パソコンのオーバーヒートを気にする頻度も減る、良い時期ですね。
ご無沙汰しております、弱音御前です。

タイトルの通り、学園モノを引っ提げて戻ってまいりました。
自分で作っておいてなんですが、非常にデキの悪いギャルゲーみたいだなと・・・
まぁ、出来が悪いのはいつもの事なので、今回も何かの片手間にお付き合いいただければ幸いです。

それでは、はじめましての方も常連さんも、どうかごゆっくりお楽しみ下さい~


ドールズ・スクールライフ 1話

 

「よし、これで終わり・・・と」

 

 グリフィン本部に報告書を提出し、今日一日の業務を終える。

 就業規則による定時時間30分前。ネゲヴの言葉を借りれば、スペシャリストと呼ぶにふさわしい仕事ぶりである。

 

「はい、一週間お疲れ様でした」

 

「ん、サンキュー」

 

 大きく伸びをして体を解す指揮官の前に、副官であるUMP45が飲み物を持ってきてくれる。相変わらず、惚れ惚れとするくらい気の利く優秀な相棒だ。

 

「今週は落ち着いた日が続いてくれて良かったわね。休日も気分よく過ごせそう」

 

「そうだね。明日はマーケットに買い物に行くのも良いかなって思ってるんだが、予定がなければ45も一緒に行く?」

 

 ここ数週間、休日は各々別に過ごすという状況が続いていたので、さりげなく休日デートに誘ってみる指揮官。

 口に出しては言わないが、流石にちょっと寂しくなってきちゃったのである。

 

「予定が無ければご一緒しても良かったんだけどね~。残念ね~」

 

 でも、45はそれを取り付く島もなく、あっさりと断ってみせる。

 そっか、と平静を装って返すが、内心ではかなりヘコむ指揮官。

 今夜は久しぶりにお酒が捗ってしまいそうである。

 

「っていうか、指揮官も明日は予定アリでしょ? マーケットなんて行ってる暇ないでしょ?」

 

「え? 明日・・・何かあったっけ?」

 

「それ本気で言ってるの? うわぁ・・・マジでないわ。さすがの私もドン引きするレベルなんですけど」

 

 指揮官をからかっているようには見えない、割と本気で引き攣った表情の45を見て、指揮官の背筋が急速に冷え込んでくる。

 まさか、休日に仕事が入っているのに気づいていないわけはない。そういった類の通知は社内メールで送られてくるものだし、メールボックスは定期的にチェックを癖つけている。
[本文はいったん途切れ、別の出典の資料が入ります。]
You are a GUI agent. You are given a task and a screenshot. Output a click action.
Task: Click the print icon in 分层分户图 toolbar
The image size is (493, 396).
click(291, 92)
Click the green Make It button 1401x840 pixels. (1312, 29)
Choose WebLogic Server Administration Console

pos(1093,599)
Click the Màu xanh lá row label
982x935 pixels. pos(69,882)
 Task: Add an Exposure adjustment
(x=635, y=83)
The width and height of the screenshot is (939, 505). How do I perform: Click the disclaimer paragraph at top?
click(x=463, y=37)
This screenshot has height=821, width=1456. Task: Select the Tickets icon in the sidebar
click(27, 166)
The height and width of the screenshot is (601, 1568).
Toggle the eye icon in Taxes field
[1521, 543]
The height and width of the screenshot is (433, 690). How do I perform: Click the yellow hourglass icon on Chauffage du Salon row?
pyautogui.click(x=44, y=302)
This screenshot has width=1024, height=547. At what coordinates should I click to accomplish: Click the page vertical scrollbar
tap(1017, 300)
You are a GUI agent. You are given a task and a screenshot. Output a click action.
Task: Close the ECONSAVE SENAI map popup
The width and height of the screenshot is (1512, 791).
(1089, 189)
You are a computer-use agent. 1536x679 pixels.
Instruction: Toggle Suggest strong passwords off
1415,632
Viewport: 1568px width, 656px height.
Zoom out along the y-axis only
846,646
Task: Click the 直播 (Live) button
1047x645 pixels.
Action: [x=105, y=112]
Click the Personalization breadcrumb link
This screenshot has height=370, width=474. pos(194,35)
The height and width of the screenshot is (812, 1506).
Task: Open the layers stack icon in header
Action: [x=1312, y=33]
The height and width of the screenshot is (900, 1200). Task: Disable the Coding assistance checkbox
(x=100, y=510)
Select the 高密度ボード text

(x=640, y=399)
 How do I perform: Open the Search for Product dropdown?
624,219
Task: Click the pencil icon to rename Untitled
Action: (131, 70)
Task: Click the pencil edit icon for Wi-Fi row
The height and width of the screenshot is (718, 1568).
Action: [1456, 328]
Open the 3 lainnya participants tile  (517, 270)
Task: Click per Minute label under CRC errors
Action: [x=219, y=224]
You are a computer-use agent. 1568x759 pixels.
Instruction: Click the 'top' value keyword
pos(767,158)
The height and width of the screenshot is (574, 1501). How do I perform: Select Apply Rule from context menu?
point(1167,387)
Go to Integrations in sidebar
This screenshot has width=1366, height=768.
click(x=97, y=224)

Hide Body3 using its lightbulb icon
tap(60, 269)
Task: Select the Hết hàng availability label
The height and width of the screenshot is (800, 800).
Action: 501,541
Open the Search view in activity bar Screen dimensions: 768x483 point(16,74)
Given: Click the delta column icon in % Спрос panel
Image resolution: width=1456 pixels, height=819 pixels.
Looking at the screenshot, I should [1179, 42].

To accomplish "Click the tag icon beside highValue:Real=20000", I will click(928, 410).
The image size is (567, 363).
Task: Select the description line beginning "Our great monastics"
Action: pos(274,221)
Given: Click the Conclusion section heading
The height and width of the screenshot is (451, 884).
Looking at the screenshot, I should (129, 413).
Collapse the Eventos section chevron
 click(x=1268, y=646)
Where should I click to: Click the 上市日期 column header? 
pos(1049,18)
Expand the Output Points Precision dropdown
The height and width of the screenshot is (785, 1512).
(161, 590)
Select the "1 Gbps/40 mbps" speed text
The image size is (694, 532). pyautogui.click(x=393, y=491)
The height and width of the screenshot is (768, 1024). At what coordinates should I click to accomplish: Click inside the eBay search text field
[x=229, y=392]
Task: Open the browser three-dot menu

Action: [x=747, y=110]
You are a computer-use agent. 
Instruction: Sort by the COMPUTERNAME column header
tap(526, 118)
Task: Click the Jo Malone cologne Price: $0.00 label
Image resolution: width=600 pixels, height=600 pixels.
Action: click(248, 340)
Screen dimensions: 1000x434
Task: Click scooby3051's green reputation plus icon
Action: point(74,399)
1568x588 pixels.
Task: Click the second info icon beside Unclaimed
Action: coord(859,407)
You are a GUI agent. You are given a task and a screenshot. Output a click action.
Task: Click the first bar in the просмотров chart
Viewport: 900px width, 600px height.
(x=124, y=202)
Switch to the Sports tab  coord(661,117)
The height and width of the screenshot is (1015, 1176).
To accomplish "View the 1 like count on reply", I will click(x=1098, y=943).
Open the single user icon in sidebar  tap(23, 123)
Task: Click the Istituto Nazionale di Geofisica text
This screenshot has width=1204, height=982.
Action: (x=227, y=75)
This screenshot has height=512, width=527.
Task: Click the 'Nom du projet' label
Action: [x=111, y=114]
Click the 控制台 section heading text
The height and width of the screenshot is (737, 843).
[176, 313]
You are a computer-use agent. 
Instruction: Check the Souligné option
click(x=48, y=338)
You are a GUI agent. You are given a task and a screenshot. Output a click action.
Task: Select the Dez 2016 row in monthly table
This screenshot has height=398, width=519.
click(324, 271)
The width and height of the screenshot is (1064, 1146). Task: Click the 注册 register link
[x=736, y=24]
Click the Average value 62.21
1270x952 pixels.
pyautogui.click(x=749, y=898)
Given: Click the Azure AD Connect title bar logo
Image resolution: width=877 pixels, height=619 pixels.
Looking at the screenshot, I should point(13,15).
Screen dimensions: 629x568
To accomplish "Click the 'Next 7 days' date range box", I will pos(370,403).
 ならば、45との何らかの約束を忘れているというのが有力であり、正直、これはマズイ。仕事を忘れる、よりも百倍以上マズイ由々しき事態である。

 

(なんだなんだなんだ? 俺は何を忘れているんだ? デートの約束は・・・してないよな?

たぶん、絶対にしてないはずだ。じゃあ、記念日とか? 45もああ見えて乙女チックなところあるから、そういうのも気にするのかもしれん。誓約か? 誓約から何日記念日とかいうやつか? 明日で10ヵ月と4日。つまり、309日。・・・スゲェ半端な日数だけど、何かあるのか?

例えば、旧暦において縁起の良い日数。もしくは、神代に由来する何かスピリチュアルな

エンチャントを宿した数字の羅列?)

 

 シナプスが焼き切れんばかりの勢いで、指揮官は思考をレッドゾーン付近までブン回し続ける。

 思い出せなければ、45が激怒するのは請け合い。怒鳴られたり、殴る蹴るの暴行を受けるのならまだマシで、経験上、45はそれでガチ泣きする場合もある。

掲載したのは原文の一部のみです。